5. **Simplify:** We know that `sin(θ)/cos(θ)` is `tan(θ)`.
So, `dy/dθ = 2 * (-tan(θ))`
`dy/dθ = -2 tan(θ)`

And that's our answer! It's much simpler when we use that logarithm property first, right?

Alternative answer

Answer: $\frac{dy}{d\theta} = -2\tan\theta$ Explain
This is a question about finding the derivative of a logarithmic function using the chain rule and logarithm properties . The solving step is:

Hey friend! This looks like a fun one about derivatives! We have $y = \ln(\cos^2\theta)$.

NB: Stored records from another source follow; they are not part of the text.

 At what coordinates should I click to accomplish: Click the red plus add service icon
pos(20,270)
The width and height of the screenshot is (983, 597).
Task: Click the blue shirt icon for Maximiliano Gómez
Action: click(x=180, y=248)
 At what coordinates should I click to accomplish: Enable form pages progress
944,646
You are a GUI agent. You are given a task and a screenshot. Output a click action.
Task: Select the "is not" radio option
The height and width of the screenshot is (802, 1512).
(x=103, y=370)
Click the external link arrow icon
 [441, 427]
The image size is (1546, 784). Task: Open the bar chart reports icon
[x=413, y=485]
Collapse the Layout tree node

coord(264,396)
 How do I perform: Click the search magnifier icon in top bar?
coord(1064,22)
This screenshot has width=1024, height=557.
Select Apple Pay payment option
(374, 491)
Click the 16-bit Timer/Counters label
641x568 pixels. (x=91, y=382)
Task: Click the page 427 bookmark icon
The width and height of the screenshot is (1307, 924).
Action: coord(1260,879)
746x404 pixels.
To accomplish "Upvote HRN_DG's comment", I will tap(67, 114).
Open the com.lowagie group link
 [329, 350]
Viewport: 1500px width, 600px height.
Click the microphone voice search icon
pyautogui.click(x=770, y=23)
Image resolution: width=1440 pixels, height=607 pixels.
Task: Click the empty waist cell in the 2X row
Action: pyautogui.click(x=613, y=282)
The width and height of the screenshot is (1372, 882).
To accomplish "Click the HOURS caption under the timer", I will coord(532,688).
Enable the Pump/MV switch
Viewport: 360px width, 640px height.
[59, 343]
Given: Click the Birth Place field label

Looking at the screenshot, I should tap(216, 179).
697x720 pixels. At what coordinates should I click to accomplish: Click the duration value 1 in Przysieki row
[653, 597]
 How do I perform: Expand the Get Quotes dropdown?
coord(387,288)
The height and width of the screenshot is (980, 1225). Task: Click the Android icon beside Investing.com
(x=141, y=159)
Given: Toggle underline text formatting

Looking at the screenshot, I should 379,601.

First, I always look for ways to make things simpler before I start doing the derivative. I remember a cool rule about logarithms: $\ln(a^b) = b\ln(a)$. Here, our 'a' is $\cos\theta$ and our 'b' is 2.
So, we can rewrite our function like this:
$y = 2\ln(\cos\theta)$

Now, it's time to find the derivative of $y$ with respect to $\theta$, which we write as $\frac{dy}{d\theta}$.
We have a constant (2) multiplied by a function ($\ln(\cos\theta)$), so we can just keep the 2 and differentiate the function.

We need to differentiate $\ln(\cos\theta)$. This is a "function inside a function" problem, which means we use the chain rule!
The rule for differentiating $\ln(u)$ is $\frac{1}{u} \cdot \frac{du}{d\theta}$.
In our case, $u = \cos\theta$.

So, first, we find $\frac{1}{u}$:
$\frac{1}{\cos\theta}$

Next, we need to find the derivative of $u$ with respect to $\theta$, which is $\frac{d}{d\theta}(\cos\theta)$.
I remember that the derivative of $\cos\theta$ is $-\sin\theta$.

Now, let's put it all together for $\frac{d}{d\theta}(\ln(\cos\theta))$:
$\frac{1}{\cos\theta} \cdot (-\sin\theta) = -\frac{\sin\theta}{\cos\theta}$

Do you remember what $\frac{\sin\theta}{\cos\theta}$ is equal to? It's $\tan\theta$!
So, $\frac{d}{d\theta}(\ln(\cos\theta)) = -\tan\theta$.

Finally, we go back to our original simplified equation for $y$:
$y = 2\ln(\cos\theta)$
$\frac{dy}{d\theta} = 2 \cdot (-\tan\theta)$
$\frac{dy}{d\theta} = -2\tan\theta$

And that's our answer! It was much easier after simplifying with the log rule first!